Pseudokirchneriella subcapitata were exposed to the test material at seven test concentrations of 100, 31.6, 10.0, 3.16, 1.00, 0.316 and 0.100 % as stock solution content (a geometric series with a factor of√10 (93.6, 27.4, 7.27, 2.09, 0.469, 0.0939 and 0.00163 mg/L as measured concentration, respectively), and a control for 72 hours.

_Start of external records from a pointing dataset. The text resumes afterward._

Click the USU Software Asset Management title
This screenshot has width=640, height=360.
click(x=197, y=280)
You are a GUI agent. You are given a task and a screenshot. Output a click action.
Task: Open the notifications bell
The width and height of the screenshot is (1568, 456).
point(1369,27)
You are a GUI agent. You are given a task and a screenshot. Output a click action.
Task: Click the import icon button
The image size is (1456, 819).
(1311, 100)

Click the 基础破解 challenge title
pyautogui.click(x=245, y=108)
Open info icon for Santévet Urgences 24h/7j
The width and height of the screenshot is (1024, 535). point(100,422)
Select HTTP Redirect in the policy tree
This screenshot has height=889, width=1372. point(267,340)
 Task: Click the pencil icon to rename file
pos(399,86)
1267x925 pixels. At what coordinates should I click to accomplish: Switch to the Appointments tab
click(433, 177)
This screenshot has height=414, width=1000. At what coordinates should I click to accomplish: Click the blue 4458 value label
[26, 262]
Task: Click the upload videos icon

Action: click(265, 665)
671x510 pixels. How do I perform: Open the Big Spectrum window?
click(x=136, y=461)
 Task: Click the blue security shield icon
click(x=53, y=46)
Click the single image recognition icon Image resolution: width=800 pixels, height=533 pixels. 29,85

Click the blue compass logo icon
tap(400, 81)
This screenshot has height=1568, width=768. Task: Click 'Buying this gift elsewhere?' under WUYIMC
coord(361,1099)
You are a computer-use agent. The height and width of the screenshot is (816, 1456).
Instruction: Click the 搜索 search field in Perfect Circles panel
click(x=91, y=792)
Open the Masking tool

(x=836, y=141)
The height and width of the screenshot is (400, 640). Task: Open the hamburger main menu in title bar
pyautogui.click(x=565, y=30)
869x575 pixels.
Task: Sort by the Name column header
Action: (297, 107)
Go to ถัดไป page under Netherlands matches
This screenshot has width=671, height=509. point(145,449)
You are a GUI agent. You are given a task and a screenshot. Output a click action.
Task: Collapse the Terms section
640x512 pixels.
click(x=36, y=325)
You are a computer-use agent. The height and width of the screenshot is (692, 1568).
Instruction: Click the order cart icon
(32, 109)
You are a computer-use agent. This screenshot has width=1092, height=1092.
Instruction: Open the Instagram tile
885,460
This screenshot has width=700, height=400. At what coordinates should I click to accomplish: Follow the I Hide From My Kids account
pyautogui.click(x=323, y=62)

Since the test material was an ultramarine powder and test solutions in exposure levels were blue and clear in a concentration-dependent manner, effect on growth caused by colouring was confirmed in preliminary study. As the result, it was considered that there was slight effect caused by colouring. The definitive study was carried out by 50 mL test solution (half of usual volume). On observation of cell condition at the end of exposure, some bloated cells were observed in 93.6 and 27.4 mg/L levels. In these levels, the mean growth inhibition rates were 47 and 32 %, respectively. Therefore, it is considered that the test material affected algal cell division in these exposure levels. The test material concentration in test solution was reduced during the exposure, and that at the end of exposure was 27.3-91.1 % of the concentration at the start (in 100-0.316 % as stock solution content). So, the results of study were estimated by geometric mean of the measured concentrations of test material in test solution during the exposure.

The environmental conditions were within the suitable range. Therefore, it is concluded that this study complied with the applied test guidelines.

Under the conditions of the study, the ErC50 was > 93.6 mg/L and NOEC was 0.469 mg/L.